C’est finalement en Allemagne, à la galerie NOME de Berlin, que l’artiste et activiste Paolo Cirio peut exposer, depuis samedi 5 décembre, son œuvre Capture. L’exposition collective « Plan B » comprend en effet cette installation réalisée à partir de milliers d’images de policiers français prises lors de manifestations et traitées avec un logiciel de reconnaissance faciale dont l’utilisation par les forces de l’ordre hexagonales est dénoncée par l’artiste. Initialement, Capture était présentée cet automne dans « Panorama 22. Les sentinelles », la manifestation annuelle du Fresnoy - Studio national des arts contemporain à Tourcoing, où Paolo Cirio est invité au titre d’artiste-professeur dans le cadre d’un partenariat avec l’Institut pour la photographie à Lille et La Condition Publique à Roubaix, autour de son projet « Next Generation(s) ».

Portrait de Paolo Cirio. D.R. / courtesy Biennal de Strasbourg.

Mais cette œuvre n’a pas eu l’heur de plaire au ministre de l’Intérieur. « Paolo Cirio : Insupportable mise au pilori de femmes et d’hommes qui risquent leur vie pour nous protéger. Je demande la déprogrammation de “l’exposition” et le retrait des photos de son site, sous peine de saisir les juridictions compétentes », a tweeté Gérald Darmanin le 1er octobre. « Suite à des menaces de poursuites judiciaires de la part du ministère de l’Intérieur, l’installation a été retirée de l’exposition », précise Le Fresnoy.

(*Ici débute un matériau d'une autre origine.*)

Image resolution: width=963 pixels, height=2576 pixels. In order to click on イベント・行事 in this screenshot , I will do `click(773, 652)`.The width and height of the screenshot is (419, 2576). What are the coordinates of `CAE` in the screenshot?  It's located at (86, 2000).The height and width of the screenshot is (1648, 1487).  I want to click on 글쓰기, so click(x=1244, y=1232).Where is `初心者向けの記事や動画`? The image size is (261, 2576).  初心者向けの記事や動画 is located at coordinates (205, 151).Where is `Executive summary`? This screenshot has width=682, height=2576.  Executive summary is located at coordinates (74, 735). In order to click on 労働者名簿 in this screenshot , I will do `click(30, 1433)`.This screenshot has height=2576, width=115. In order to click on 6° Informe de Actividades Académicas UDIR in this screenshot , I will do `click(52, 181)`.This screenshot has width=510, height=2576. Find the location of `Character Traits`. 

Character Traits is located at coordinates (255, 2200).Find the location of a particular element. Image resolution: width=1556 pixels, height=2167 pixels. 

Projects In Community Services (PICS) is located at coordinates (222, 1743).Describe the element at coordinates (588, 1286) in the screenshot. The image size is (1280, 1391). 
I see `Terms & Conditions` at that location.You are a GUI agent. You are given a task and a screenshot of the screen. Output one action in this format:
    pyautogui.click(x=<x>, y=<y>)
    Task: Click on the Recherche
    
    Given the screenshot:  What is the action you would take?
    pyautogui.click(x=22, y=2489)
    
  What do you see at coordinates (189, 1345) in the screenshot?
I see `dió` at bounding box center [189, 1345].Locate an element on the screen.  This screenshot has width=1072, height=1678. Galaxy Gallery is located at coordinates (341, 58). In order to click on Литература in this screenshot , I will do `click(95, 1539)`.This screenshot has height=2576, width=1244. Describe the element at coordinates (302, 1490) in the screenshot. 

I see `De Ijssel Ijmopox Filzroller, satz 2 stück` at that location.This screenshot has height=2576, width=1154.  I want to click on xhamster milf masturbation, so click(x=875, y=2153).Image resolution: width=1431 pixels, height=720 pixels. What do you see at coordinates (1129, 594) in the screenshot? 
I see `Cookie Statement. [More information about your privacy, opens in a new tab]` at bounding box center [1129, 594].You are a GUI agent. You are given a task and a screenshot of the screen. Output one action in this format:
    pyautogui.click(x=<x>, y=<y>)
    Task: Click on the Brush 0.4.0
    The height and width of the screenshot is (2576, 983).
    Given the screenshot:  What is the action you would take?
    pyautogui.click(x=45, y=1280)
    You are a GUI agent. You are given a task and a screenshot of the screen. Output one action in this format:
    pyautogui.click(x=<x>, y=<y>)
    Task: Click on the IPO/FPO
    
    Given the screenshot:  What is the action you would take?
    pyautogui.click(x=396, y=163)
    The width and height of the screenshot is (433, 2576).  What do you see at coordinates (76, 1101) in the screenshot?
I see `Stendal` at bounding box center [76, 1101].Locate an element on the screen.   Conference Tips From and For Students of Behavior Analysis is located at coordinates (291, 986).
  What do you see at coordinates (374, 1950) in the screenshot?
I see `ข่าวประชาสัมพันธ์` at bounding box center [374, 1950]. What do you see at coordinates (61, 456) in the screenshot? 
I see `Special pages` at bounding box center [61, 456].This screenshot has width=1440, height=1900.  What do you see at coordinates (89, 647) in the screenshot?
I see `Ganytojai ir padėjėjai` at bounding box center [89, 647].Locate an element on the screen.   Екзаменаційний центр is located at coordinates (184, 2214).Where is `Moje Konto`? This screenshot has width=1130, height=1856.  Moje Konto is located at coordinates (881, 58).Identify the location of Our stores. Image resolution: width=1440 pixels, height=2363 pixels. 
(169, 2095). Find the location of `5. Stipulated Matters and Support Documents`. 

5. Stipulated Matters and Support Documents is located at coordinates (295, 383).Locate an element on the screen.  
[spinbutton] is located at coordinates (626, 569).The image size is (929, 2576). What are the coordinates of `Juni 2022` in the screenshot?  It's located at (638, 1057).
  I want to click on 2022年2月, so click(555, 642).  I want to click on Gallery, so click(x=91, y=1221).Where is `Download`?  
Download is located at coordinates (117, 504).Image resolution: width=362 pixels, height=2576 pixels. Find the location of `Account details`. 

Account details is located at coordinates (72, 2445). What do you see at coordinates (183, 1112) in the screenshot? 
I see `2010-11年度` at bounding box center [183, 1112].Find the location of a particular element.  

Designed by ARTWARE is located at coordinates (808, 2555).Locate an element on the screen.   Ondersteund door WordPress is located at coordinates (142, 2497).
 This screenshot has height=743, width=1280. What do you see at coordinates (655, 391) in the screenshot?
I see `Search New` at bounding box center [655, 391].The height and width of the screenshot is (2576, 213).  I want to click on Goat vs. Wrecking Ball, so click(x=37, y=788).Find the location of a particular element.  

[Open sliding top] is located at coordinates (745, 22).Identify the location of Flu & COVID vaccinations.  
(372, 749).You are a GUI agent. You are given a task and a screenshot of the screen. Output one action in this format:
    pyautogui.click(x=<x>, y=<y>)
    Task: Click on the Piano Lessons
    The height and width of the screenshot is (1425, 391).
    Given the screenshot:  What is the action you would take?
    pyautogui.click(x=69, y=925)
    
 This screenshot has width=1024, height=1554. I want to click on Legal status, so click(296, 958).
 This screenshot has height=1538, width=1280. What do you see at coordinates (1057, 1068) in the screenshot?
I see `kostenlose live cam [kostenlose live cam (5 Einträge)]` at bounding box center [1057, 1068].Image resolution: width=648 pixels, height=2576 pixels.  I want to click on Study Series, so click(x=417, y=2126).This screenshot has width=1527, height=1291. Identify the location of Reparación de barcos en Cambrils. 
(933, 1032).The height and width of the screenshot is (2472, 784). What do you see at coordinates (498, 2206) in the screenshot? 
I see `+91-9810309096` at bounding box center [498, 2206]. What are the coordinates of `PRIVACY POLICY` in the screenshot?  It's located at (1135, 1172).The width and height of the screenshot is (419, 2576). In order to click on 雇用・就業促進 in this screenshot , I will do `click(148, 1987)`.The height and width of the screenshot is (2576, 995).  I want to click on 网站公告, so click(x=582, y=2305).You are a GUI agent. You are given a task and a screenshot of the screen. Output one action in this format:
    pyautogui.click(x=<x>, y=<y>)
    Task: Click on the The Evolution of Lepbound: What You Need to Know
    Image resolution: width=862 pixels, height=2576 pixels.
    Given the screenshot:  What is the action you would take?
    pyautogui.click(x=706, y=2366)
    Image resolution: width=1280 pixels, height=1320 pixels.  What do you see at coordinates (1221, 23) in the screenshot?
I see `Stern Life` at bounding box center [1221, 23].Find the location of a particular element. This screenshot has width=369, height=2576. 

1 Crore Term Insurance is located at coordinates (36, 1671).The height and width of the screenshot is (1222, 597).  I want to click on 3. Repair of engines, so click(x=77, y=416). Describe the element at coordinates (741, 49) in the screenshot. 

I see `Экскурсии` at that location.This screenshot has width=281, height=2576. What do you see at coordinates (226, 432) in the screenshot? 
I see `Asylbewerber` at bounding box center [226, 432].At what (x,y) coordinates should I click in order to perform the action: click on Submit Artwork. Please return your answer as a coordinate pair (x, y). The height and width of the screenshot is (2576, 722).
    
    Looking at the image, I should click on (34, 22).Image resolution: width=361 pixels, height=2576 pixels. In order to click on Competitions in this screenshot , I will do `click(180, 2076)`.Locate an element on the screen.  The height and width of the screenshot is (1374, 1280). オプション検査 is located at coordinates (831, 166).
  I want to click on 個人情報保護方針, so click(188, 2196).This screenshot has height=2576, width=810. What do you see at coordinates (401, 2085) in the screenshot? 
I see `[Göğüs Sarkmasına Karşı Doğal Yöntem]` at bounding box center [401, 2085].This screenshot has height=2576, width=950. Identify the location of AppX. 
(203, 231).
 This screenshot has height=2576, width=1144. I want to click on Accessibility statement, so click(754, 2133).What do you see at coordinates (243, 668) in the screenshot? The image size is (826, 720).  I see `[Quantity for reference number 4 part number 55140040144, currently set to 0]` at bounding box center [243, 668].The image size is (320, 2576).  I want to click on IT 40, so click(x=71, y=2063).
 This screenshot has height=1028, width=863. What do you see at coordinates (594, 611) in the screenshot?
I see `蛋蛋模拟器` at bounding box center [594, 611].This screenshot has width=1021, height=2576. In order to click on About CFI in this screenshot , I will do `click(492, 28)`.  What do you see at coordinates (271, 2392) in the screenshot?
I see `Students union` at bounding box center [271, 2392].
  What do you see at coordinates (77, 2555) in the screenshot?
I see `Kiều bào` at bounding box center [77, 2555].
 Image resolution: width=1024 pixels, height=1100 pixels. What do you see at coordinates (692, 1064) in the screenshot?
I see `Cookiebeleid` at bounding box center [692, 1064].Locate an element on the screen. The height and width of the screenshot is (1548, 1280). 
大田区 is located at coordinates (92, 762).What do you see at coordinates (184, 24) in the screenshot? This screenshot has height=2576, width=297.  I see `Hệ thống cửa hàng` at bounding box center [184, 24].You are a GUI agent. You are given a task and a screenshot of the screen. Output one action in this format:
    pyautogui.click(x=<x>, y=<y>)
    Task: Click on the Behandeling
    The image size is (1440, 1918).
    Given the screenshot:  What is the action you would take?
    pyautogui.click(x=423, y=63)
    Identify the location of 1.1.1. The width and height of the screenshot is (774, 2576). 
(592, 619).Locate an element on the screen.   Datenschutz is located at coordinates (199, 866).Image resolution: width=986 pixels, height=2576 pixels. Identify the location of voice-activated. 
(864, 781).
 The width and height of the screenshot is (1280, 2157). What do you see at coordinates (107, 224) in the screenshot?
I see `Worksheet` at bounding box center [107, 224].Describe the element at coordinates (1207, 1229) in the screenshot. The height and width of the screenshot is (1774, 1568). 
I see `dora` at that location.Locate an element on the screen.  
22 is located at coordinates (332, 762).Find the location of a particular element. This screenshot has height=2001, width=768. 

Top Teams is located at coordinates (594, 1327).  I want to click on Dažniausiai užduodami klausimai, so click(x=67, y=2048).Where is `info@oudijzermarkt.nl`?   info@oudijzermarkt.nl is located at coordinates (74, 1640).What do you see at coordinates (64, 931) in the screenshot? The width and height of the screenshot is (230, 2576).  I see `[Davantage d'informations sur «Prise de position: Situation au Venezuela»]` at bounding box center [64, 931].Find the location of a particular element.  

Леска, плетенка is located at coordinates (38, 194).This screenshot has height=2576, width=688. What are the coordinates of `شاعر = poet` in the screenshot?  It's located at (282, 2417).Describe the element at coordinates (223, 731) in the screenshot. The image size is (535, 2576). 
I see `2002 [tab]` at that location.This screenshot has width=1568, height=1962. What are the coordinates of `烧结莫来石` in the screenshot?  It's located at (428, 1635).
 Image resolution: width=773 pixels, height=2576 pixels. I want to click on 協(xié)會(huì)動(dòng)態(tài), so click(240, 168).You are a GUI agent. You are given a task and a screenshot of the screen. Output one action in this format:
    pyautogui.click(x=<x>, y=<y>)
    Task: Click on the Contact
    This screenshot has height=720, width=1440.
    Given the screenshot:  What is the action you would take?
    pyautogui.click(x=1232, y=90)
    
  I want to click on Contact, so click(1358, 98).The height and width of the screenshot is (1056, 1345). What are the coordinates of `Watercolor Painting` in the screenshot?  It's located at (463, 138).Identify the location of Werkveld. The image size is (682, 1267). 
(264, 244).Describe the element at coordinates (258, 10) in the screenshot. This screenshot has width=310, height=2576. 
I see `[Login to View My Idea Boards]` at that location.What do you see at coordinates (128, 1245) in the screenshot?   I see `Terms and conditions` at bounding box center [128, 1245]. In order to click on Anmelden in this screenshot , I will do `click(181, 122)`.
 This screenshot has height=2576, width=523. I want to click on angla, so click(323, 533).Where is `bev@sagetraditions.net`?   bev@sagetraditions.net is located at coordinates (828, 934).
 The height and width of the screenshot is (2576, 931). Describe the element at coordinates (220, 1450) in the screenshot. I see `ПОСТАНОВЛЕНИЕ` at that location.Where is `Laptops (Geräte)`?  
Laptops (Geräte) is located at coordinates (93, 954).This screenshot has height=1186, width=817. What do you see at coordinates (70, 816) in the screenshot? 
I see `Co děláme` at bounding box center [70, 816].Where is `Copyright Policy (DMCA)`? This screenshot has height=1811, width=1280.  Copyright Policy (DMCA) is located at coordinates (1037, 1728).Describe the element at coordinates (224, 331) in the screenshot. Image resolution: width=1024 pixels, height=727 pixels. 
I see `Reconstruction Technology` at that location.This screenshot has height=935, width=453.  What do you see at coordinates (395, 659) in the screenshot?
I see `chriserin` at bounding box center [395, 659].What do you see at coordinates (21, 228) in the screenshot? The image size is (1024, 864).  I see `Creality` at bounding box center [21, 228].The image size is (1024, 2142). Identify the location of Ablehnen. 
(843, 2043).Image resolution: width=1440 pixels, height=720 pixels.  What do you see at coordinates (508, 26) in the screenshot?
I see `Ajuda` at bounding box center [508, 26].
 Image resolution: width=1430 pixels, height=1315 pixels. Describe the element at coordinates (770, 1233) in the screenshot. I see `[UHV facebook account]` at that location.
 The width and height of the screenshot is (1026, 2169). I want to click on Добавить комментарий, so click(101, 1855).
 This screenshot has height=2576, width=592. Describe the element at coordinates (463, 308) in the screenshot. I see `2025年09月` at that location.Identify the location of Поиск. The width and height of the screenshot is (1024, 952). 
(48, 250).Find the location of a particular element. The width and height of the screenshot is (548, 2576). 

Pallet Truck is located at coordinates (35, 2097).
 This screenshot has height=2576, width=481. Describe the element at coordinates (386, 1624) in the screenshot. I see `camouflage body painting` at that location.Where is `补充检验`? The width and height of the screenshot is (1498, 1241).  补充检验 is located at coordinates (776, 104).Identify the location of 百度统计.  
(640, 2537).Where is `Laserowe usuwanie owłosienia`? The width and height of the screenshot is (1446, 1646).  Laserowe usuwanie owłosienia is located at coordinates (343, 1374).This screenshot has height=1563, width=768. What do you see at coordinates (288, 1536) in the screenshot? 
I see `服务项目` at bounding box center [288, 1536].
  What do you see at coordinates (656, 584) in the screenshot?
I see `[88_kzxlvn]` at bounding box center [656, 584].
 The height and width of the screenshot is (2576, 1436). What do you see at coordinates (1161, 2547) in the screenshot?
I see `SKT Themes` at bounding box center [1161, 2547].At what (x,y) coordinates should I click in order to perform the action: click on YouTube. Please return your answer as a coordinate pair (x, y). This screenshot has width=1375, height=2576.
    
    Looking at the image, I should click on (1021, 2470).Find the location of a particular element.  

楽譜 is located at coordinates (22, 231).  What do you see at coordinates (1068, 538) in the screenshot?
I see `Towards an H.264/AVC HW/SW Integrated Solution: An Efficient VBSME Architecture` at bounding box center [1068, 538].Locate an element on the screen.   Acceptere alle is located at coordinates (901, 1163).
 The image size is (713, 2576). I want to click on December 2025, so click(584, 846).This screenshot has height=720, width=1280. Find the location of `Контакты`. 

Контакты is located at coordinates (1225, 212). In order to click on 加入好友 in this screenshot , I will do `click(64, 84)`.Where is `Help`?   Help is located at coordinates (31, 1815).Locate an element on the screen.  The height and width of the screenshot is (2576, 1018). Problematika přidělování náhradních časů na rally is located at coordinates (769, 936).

Cette censure intervient dans le contexte déjà tendu de la proposition de loi de « sécurité globale », et de son désormais fameux article 24, aujourd’hui en phase de « réécriture », prévoyant de pénaliser la diffusion malveillante d’images des forces de l’ordre. Dans ce contexte, l’Allemagne a aujourd’hui beau jeu de se faire le chantre de la liberté d’expression. « Le gouvernement fédéral honore conformément à sa loi constitutionnelle fondamentale la liberté d’expression, y compris la liberté artistique », a déclaré un porte-parole du ministère allemand des Affaires étrangères interrogé par notre édition internationale sur l’exposition à Berlin de Capture. La France ne peut pas en dire autant.